I've been to 2 sealed, 1 draft and 1 standard event and not once have I seen someone use aftermath as intended.

People play new mechanics wrong in the pre-release window for every set ever, but all indications are that Aftermath isn't notably confusing and people are getting used to it like they got used to the original split cards. If it had the standard split card frame you'd still have people fucking up Failure >> Comply in Vintage ten years from now.
 
People play new mechanics wrong in the pre-release window for every set ever, but all indications are that Aftermath isn't notably confusing and people are getting used to it like they got used to the original split cards. If it had the standard split card frame you'd still have people fucking up Failure >> Comply in Vintage ten years from now.
People aren't playing it wrong. There are no rules requiring you to have aftermath cards stick out of the graveyard.

Considering Vintage is more alive on MODO than in paper people would be playing Failure Comply as standard split cards and still not fuck it up.
 

kirblar

Member
Part of the issue is that not all of the Aftermath cards follow the same "rule."

Some are meant to be a 1-2 punch the same turn. Some are meant to be a "cast me early...then cast the other half way later." And others aren't designed to be cast in the first place! So people are running into having to learn the gameplay card by card because of that.
 
Won my first draft today!

Played a R/G/U deck that worked way better than I expected when putting it together.

Decklist:

1 x Hazoret the Fervent
2 x Violent Impact
3 x Thresher Lizard
1 x Trial of Zeal
1 x Tormenting Voice
2 x Curator of Mysteries
1 x Trial of Knowledge
1 x Hieroglyphic Illumination
2 x Cartouche of Knowledge
1 x Trial of Strength
1 x Haze of Pollen
2 x Spring
1 x Mouth
2 x Cartouche of Strength
2 x Benefaction of Rhonas
1 x Cradle of the Accursed
1 x Painted Bluffs
1 x Sunscorched Desert
9 x Forest
4 x Island
4 x Mountain

This set is a lot of fun to draft. Pulled jank from my prize packs though.
The Liliana, Death's Majesty in the Planeswalker Deck packs made up for it.
 
Dusk // Dawn and Cut // Ribbons are such trivially simple blowout cards that if you catch people using them wrong, I don't think it's the card's fault.

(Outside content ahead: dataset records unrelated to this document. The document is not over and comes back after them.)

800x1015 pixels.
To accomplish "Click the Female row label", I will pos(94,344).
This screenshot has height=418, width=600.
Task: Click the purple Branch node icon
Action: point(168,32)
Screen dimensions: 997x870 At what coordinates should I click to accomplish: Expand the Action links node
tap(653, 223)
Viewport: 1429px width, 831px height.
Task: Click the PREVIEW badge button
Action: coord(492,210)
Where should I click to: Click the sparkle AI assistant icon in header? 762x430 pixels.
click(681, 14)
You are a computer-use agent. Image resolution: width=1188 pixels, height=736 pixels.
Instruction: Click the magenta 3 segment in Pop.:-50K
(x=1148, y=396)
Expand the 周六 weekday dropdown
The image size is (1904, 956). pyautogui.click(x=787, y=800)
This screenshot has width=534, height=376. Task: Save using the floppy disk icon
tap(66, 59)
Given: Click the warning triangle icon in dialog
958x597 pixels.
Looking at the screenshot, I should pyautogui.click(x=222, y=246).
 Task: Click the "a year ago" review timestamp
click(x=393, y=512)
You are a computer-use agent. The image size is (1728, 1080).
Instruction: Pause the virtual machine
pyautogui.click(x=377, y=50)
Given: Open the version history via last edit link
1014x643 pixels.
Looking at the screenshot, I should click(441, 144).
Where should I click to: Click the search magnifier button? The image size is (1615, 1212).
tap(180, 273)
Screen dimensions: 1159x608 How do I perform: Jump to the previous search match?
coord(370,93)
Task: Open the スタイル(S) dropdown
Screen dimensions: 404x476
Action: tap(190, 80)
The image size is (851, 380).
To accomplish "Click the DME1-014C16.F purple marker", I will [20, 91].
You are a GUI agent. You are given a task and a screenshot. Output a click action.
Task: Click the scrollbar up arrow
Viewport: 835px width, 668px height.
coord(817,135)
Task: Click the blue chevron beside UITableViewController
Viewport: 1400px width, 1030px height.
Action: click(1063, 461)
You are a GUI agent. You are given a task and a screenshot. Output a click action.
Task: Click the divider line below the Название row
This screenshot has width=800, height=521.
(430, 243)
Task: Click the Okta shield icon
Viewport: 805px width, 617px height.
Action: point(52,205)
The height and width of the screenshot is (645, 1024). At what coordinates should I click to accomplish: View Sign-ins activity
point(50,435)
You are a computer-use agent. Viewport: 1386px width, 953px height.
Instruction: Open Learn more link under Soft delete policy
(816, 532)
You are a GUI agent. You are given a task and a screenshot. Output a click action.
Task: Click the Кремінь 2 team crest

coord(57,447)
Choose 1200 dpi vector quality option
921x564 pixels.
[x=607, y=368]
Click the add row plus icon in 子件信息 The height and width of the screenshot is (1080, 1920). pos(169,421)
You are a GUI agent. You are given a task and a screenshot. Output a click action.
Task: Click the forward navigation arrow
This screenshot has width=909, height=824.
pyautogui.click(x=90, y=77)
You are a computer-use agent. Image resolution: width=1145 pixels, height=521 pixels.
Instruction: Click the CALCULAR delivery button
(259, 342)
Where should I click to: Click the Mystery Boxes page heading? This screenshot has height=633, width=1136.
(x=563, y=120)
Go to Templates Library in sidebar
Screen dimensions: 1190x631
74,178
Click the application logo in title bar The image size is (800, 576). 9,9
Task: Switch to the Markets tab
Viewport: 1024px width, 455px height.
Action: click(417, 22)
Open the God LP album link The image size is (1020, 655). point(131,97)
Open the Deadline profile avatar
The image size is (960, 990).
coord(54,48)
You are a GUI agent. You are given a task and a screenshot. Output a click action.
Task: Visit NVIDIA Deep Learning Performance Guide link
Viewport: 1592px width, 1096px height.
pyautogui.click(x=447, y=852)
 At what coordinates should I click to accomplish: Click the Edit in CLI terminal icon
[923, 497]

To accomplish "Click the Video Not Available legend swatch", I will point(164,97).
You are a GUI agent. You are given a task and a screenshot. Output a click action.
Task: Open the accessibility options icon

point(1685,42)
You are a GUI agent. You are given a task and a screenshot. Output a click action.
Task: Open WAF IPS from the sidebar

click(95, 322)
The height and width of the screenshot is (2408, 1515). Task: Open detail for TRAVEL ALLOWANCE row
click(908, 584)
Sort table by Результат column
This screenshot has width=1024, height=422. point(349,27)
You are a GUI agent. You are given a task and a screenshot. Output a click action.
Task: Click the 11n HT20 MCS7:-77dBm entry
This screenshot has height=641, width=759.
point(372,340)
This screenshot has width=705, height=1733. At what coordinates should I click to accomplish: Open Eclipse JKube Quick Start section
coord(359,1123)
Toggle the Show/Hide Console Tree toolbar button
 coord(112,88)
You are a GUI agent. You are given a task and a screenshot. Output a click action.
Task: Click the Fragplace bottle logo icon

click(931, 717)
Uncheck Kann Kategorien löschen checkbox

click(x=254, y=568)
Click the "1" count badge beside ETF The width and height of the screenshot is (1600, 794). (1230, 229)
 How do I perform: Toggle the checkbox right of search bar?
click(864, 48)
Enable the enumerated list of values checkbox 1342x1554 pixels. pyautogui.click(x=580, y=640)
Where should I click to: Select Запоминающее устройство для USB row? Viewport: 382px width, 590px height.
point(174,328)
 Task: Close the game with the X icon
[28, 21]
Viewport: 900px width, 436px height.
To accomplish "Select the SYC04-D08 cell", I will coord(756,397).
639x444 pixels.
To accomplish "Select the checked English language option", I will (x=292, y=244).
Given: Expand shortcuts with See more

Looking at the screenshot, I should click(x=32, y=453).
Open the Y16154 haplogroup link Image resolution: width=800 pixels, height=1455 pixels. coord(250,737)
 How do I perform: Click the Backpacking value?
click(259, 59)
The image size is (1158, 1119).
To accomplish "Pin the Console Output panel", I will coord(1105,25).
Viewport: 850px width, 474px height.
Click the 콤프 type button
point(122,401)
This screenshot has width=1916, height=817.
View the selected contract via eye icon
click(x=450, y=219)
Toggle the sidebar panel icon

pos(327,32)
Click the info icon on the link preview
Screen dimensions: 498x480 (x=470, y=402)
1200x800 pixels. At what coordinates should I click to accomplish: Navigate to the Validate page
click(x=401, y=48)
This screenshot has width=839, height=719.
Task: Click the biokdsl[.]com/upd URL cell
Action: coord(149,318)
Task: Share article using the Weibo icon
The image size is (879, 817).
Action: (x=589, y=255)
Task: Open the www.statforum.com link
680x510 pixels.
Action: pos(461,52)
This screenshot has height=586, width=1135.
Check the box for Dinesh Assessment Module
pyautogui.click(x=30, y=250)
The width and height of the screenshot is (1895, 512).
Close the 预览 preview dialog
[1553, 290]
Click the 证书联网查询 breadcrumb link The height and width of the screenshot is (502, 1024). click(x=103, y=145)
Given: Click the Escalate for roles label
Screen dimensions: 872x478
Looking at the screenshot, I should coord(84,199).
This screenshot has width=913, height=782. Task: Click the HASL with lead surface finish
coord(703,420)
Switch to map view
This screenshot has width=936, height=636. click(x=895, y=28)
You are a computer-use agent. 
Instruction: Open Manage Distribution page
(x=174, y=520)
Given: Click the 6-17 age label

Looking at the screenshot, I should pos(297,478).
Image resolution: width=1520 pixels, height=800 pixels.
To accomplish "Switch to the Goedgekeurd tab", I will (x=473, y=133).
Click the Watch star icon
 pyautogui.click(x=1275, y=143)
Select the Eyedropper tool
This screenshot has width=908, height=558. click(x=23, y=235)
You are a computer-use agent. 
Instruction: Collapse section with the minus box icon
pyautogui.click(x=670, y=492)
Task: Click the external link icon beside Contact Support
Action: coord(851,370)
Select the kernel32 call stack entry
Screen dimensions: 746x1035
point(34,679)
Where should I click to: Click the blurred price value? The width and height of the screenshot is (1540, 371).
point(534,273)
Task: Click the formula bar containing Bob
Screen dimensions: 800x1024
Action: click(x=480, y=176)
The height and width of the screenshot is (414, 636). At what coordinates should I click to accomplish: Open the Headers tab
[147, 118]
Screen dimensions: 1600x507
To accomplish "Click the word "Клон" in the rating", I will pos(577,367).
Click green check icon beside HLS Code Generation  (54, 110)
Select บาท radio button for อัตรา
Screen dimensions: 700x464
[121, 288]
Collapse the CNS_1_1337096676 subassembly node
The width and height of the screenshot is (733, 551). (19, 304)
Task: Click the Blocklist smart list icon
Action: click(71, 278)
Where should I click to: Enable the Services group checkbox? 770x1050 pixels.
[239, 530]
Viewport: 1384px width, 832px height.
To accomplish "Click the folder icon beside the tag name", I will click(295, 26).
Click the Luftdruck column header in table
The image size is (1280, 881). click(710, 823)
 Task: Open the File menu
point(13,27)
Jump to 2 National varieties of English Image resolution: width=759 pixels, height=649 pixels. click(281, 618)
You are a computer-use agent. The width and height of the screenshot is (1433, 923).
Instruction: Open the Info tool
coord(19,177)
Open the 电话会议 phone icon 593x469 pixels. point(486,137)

The same for Mouth // Feed, really. I honestly don't think there are many "hard" play choices with the split cards other than maybe Onward // Victory (there's a slight "trap" there in that the sides of the card obviously combo well together, but because the second half is at Sorcery speed your inclination to use the first half as a combat trick can bite you). Most of them are really just, "Play both halves now if you have nothing better to do, play the second half later if you have something better to do."

Like, what even is the "wrong" line of play you're seeing? People dropping Dusk for bad value just to get a shot at casting Dawn?
 

Yeef

Member
It's often right in a lot of games to cycle Heaven for G just to cast Earth from the yard. I think that's the one that's less likely to be obvious to lower level players. It's the same way they'll hold onto an expensive card with cycling instead of just cycling it in the early to mid game.
 
People aren't playing it wrong. There are no rules requiring you to have aftermath cards stick out of the graveyard.

Yeah, I didn't see your clarification that you were talking about about physical positioning when I made the post.

Part of the issue is that not all of the Aftermath cards follow the same "rule."

Someone (Stoddard probably?) said in an article that this was on purpose since they didn't want them to all feel one-note.